- Chairman: Hiromi Okazaki
- Secretary-General: Hirokuni Chonan
- Founded: 3 March 1996
- Split from: Social Democratic Party
- Headquarters: 2-10 Sanshin Industry Building 3F, Jinbō-chō, Chiyoda-ku, Tokyo 101-0051, Japan
- Ideology: Socialism; Democratic socialism; Anti-capitalism; Environmentalism; Pacifism; Direct democracy;
- Political position: Left-wing to far-left
- Colors: Green
- Councillors: 0 / 248
- Representatives: 0 / 465
- Prefectural assembly members: 1 / 2,598
- Municipal assembly members: 14 / 29,425

Website
- sinsyakai.or.jp

= New Socialist Party of Japan =

Socialist party in Japan

The New Socialist Party of Japan (新社会党, Shin Shakai-tō) is a socialist political party in Japan founded on 3 March 1996 by a group of politicians who left the Social Democratic Party.
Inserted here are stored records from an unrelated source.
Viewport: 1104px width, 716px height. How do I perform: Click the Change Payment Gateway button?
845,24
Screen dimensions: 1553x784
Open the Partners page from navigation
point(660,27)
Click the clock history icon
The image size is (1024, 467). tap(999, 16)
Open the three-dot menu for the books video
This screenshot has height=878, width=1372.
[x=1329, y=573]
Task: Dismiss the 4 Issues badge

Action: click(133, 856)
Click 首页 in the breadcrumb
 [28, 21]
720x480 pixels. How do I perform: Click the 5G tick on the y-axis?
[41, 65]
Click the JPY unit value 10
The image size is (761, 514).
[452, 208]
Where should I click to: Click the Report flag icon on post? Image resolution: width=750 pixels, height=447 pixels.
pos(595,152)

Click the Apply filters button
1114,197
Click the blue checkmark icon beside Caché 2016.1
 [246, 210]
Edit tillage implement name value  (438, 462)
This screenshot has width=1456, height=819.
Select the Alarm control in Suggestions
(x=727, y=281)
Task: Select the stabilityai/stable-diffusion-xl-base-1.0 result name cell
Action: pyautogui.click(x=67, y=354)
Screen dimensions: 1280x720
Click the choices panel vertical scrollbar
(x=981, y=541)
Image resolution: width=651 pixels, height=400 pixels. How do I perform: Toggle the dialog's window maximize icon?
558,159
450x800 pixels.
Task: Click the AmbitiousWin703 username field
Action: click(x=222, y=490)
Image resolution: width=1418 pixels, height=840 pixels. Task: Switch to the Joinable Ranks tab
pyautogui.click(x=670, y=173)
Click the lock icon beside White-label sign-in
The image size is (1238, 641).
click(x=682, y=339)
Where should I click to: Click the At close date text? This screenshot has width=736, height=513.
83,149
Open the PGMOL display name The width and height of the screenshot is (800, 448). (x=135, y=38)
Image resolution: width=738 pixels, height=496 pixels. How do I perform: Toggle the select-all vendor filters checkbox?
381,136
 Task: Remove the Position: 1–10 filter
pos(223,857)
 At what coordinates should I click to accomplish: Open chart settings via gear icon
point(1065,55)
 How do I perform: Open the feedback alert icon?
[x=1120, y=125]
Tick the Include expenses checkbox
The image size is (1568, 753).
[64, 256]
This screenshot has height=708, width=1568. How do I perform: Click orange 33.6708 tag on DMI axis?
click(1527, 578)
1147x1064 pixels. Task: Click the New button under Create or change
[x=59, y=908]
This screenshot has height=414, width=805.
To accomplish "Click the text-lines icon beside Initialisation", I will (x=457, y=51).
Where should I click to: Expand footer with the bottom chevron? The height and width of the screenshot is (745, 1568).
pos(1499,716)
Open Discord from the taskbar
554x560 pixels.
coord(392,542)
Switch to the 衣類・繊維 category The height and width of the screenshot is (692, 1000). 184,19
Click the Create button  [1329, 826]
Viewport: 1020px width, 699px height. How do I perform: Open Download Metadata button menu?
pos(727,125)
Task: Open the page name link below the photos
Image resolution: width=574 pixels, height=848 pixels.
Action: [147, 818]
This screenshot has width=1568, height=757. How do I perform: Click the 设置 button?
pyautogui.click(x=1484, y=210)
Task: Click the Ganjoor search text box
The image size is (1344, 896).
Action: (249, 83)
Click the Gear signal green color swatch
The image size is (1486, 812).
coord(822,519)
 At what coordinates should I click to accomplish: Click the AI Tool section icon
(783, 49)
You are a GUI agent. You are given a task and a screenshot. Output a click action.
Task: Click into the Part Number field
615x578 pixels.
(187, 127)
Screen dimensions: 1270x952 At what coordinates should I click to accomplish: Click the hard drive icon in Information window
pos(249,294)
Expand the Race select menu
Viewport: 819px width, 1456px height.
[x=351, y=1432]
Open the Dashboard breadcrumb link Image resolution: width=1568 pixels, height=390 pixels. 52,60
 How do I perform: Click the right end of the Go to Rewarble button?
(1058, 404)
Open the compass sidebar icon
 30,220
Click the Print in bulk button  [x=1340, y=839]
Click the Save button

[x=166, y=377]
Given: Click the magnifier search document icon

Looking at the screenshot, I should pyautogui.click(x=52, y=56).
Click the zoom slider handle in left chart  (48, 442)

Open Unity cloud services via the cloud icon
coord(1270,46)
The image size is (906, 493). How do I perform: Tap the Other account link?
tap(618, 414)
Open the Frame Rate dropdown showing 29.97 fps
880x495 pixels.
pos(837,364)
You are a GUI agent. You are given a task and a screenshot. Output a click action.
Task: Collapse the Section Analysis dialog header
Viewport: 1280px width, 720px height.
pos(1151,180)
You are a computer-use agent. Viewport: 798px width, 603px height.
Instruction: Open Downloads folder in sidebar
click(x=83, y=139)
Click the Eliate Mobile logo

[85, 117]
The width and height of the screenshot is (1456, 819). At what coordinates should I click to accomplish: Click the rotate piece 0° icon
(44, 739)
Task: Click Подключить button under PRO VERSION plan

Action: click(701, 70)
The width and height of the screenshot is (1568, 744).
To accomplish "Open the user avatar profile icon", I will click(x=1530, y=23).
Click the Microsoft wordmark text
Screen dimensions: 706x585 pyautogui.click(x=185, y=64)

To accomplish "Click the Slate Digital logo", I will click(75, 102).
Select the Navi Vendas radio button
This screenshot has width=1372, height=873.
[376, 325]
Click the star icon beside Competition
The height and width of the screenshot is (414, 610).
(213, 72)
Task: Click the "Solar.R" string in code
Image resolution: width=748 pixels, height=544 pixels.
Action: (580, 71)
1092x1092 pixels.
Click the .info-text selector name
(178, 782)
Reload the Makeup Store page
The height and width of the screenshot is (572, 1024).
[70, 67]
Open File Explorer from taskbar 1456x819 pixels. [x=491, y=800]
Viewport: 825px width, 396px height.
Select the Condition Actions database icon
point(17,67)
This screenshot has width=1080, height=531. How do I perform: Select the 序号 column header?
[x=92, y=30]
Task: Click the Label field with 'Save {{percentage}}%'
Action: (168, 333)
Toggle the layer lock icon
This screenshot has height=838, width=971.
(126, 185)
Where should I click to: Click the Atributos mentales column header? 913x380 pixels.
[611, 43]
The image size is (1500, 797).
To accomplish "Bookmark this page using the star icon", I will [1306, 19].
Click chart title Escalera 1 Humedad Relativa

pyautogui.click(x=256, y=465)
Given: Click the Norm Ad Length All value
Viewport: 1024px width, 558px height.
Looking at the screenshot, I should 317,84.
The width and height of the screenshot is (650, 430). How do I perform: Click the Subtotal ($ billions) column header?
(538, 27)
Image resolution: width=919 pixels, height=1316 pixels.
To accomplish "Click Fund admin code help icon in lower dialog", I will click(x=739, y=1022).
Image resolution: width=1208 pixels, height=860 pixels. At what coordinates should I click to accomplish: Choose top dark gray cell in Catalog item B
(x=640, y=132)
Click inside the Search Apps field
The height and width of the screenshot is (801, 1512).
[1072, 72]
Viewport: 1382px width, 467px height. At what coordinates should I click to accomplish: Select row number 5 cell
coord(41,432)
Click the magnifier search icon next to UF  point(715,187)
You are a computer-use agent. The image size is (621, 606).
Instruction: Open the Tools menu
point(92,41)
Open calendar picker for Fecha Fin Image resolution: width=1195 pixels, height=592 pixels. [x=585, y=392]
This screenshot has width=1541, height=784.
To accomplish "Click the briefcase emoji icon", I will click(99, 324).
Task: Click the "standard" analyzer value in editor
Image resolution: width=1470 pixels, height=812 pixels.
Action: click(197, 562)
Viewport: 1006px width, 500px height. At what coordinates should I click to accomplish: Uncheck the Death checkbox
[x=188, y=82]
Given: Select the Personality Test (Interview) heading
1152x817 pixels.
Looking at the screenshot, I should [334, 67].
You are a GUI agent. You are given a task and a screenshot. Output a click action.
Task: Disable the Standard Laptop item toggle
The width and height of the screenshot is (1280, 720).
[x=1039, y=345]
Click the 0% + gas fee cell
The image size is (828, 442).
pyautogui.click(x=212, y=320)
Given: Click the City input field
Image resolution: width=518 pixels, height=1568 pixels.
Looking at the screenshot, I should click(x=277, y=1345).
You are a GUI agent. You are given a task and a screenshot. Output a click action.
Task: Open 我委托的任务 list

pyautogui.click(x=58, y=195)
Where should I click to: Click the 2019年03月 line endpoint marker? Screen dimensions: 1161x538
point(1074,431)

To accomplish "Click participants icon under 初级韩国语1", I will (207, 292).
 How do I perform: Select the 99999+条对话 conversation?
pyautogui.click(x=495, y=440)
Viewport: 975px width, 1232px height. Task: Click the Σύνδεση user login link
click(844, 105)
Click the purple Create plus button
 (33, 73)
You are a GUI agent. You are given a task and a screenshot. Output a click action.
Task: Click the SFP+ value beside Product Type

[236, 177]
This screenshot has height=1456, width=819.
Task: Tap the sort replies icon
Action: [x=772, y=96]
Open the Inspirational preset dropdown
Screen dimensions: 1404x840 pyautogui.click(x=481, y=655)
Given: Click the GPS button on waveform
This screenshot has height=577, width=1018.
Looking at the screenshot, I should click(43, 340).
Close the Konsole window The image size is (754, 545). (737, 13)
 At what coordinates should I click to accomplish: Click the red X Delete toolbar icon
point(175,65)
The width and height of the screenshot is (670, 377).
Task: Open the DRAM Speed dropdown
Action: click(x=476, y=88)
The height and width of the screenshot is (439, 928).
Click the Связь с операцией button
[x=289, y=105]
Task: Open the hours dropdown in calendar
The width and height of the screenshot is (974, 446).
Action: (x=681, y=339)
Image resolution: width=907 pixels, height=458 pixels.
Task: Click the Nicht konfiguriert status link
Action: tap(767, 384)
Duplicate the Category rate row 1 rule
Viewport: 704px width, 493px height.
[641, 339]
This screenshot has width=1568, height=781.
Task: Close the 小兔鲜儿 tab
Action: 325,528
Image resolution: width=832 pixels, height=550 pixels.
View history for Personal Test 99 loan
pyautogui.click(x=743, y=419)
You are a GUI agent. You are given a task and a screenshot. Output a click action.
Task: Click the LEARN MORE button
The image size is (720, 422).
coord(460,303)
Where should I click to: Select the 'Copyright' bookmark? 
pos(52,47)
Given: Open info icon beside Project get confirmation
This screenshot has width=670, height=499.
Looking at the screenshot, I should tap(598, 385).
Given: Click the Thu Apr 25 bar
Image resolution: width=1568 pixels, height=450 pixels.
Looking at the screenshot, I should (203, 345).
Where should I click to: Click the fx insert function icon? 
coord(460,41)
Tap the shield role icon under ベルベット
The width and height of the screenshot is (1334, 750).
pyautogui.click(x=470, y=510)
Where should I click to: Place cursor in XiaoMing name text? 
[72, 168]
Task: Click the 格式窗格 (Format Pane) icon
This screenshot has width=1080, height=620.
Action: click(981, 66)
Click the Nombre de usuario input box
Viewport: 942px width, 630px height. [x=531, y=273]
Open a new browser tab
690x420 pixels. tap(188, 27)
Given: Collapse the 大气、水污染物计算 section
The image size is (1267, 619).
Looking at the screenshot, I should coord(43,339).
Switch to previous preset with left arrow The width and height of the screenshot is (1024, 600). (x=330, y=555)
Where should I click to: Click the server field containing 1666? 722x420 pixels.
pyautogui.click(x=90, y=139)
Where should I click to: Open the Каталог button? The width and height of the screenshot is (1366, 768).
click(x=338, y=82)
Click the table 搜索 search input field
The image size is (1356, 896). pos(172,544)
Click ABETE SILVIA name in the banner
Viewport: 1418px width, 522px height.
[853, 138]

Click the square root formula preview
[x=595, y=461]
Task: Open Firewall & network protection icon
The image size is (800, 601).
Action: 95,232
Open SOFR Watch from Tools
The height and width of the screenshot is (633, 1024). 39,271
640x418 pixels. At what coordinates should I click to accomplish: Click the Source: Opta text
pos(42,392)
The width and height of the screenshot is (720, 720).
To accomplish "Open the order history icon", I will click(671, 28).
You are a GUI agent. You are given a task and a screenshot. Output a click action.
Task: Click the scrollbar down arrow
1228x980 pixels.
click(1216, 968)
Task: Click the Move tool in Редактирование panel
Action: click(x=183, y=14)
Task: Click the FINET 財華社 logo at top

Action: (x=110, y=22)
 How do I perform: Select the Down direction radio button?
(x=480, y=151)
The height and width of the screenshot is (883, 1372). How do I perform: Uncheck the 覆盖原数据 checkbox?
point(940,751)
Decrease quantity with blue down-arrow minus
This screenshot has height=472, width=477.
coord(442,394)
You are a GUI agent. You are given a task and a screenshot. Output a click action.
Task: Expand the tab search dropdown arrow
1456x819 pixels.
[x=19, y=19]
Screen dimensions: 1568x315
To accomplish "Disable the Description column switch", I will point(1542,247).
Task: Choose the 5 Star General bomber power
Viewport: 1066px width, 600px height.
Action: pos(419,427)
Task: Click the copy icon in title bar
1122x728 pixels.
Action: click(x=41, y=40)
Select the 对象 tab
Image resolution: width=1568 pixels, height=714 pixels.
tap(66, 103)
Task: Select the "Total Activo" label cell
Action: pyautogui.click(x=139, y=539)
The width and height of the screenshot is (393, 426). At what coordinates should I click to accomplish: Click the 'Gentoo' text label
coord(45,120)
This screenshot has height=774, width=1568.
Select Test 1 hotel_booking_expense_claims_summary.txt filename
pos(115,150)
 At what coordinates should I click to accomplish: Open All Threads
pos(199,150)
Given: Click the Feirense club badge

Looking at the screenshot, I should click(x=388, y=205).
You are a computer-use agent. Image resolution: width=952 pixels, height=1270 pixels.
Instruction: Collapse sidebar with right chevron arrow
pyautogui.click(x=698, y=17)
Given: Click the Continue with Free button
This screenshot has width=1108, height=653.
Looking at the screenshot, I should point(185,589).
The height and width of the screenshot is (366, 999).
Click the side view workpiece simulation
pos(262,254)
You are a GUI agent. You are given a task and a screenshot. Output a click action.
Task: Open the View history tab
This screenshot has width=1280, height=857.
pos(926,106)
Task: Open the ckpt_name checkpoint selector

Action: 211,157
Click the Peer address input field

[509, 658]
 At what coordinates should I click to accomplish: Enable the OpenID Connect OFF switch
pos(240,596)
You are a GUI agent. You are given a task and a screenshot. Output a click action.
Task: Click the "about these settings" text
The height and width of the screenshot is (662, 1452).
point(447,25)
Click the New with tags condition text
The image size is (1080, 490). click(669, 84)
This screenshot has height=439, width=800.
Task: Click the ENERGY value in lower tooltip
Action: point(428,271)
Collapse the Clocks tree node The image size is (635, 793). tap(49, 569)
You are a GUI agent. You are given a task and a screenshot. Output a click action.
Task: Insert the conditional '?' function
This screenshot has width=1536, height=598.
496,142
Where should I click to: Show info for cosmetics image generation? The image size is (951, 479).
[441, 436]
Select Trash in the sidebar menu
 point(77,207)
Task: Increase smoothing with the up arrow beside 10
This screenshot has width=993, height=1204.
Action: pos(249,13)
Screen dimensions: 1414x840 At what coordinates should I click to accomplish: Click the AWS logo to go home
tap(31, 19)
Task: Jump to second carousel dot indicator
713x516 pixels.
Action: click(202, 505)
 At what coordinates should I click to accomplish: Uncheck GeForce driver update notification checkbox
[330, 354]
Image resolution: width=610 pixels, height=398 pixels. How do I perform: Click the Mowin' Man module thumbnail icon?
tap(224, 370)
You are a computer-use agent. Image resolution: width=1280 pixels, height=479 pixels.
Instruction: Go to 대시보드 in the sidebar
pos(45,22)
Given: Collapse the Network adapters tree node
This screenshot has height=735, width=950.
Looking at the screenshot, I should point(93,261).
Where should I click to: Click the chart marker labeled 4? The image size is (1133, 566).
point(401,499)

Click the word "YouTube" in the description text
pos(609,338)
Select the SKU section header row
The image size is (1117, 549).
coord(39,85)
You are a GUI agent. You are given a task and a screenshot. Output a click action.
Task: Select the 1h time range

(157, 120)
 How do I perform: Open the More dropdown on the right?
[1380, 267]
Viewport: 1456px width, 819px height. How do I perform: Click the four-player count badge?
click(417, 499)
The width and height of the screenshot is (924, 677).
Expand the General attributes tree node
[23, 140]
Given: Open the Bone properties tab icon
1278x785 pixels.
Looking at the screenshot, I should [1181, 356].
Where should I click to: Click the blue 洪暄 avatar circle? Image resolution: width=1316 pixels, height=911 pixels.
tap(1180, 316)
The party's ideology is similar to that of the Japanese Communist Party, advocating socialism (including scientific socialism and Marxism), direct democracy, non-interventionism and pacifism. The party hopes to start a "peaceful democratic revolution", and wants to enshrine pacifism and human rights in the Constitution of Japan. The party also opposes nuclear power, saying it could be used for nuclear weaponry in the future.